Du plan de Lattre en Tunisie au maréchalat
670 pages, 2 500 entrées, 100 spécialistes, le patronage d’Yves Lacoste, une importante contribution du Centre d’études et de recherches internationales (Ceri), voilà du sérieux pour ce vingt-troisième annuaire mondial. Comme ses prédécesseurs, celui-ci comporte un corps solide présentant « Tous les pays du monde », soit 226 États souverains ou territoires sous tutelle, regroupés en 38 ensembles géopolitiques. Ce corps a une tête, synthèse d’une soixantaine de pages intitulée « Un monde en mutation », et une queue, faite d’annexes dont la plus notable est le classement des pays selon un « indicateur de développement humain » aux résultats parfois surprenants.
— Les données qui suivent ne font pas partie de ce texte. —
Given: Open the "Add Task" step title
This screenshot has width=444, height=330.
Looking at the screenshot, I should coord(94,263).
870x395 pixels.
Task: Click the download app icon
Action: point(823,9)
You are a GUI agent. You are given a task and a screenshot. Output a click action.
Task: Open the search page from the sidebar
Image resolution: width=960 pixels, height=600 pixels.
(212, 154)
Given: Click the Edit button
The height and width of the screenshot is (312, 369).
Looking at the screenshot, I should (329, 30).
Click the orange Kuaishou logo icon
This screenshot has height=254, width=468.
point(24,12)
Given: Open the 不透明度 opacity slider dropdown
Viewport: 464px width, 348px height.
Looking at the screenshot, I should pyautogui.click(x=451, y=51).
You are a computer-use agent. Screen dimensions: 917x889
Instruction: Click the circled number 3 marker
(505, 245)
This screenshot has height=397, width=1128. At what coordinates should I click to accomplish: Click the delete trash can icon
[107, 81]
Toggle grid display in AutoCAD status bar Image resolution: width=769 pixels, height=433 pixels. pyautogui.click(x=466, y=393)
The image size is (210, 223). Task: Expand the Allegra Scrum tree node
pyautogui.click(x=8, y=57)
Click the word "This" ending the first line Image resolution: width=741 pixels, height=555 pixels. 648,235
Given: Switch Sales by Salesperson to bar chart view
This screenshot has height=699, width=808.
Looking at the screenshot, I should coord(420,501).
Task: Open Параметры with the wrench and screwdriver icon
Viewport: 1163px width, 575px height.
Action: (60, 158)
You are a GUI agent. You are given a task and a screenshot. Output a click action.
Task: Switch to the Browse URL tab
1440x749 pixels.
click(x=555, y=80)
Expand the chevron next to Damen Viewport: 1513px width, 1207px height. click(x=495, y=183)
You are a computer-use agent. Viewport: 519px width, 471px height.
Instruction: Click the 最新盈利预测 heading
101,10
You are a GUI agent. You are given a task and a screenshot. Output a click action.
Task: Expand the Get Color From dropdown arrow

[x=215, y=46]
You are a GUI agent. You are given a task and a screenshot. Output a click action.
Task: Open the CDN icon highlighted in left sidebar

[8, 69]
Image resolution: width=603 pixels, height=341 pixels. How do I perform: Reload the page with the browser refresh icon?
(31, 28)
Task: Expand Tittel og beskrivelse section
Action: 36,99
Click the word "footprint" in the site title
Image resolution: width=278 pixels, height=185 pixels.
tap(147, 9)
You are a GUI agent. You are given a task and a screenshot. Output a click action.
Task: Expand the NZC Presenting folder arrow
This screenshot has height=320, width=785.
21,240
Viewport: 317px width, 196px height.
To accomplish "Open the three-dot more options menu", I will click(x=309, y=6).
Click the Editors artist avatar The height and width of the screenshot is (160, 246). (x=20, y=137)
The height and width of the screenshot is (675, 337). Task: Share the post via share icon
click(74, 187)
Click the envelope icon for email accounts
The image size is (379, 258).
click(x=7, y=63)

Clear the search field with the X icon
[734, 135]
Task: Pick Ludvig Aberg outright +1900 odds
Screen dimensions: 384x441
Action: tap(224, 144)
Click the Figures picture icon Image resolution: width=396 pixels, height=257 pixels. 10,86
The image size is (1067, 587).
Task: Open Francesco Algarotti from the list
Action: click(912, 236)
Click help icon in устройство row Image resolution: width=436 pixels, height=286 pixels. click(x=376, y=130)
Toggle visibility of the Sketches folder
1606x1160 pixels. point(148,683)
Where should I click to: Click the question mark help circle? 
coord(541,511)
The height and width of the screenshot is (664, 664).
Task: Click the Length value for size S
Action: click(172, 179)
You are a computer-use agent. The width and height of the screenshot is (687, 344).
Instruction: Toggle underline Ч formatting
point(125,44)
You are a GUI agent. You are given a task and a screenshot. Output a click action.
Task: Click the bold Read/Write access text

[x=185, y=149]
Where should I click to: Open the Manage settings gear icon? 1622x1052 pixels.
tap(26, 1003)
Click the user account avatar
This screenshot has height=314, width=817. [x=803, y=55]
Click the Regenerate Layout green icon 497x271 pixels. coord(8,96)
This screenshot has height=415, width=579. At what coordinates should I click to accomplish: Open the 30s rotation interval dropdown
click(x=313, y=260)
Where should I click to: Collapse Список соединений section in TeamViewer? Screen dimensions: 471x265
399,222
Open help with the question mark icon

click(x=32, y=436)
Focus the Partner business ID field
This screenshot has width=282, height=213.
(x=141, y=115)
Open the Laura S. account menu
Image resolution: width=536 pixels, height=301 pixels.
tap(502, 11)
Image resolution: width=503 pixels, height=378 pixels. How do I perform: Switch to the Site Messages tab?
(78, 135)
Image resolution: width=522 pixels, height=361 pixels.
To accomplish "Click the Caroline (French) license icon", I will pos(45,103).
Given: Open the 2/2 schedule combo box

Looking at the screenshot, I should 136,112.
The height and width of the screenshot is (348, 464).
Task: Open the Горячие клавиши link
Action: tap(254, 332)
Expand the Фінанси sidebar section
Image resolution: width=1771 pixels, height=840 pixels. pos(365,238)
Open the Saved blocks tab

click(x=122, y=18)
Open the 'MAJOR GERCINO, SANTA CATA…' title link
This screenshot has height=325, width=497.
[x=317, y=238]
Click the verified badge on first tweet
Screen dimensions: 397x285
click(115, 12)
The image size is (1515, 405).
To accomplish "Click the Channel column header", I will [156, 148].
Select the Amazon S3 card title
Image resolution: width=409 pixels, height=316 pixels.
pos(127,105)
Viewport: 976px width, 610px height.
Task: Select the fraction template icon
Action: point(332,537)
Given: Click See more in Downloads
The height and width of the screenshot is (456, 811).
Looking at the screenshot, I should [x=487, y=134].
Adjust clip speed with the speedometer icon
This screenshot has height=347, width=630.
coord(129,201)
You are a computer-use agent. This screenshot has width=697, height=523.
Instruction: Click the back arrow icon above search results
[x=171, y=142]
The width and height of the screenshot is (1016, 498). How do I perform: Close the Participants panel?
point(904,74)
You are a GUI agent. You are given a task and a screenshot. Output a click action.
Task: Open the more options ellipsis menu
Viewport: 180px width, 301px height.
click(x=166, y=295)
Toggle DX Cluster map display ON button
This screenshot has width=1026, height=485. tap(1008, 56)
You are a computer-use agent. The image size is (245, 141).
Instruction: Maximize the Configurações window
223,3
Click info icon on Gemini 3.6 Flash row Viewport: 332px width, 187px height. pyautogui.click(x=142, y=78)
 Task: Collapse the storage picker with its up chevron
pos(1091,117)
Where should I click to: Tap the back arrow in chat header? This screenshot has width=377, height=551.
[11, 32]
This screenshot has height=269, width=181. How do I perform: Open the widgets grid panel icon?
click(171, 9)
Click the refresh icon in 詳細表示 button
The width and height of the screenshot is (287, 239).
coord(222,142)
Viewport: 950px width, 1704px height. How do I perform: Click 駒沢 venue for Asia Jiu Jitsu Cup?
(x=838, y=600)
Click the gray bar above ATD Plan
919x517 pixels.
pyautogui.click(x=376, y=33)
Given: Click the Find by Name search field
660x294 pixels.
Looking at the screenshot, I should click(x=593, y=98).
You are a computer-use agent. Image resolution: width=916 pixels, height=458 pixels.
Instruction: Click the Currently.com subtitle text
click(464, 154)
La synthèse mérite d’abord l’attention, la crise irakienne y tenant la vedette. Bertrand Badie traite de la guerre d’Irak sous un titre que l’actualité la plus récente ne dément pas : « Les embarras de la puissance ». Franck Latty prend le relais sur le thème du « mépris du droit international ». L’économie mondiale n’est pas oubliée et on retrouvera là les contradictions qui sont la nature même de ce domaine incertain ; mais on regrettera que l’islam n’ait point reçu dans cette synthèse la place que, malheureusement sans doute, il eût méritée.
La revue des pays est l’occasion de jugements pertinents. Mis à part un espoir timide au Soudan et au Liberia, le spectacle de l’Afrique ne porte pas à l’optimisme : ni à l’Ouest avec la scission de la Côte d’Ivoire, ni au centre avec le Congo Kinshasa et le Rwanda, ni à l’Est en Somalie. Le survol du Proche et du Moyen-Orient n’est pas plus rassurant : Pierre-Jean Luizard parle de l’Irak avec la passion sévère qu’on lui connaît ; Gilles Dorronsoro est pessimiste sur l’avenir de l’Afghanistan ; le Pakistan reste instable, l’Arabie saoudite le devient ; l’Iran est à la croisée des chemins, sans qu’on puisse prédire celui qu’il va prendre. Placée par les auteurs dans l’ensemble « Méditerranée orientale », la Turquie fait le grand écart entre Europe et Asie, laïcité et islam ; sur ce difficile équilibre l’armée, gardienne de l’héritage d’Atatürk, veille ; ce qui devrait réjouir les partisans de l’entrée de la Turquie dans notre Union.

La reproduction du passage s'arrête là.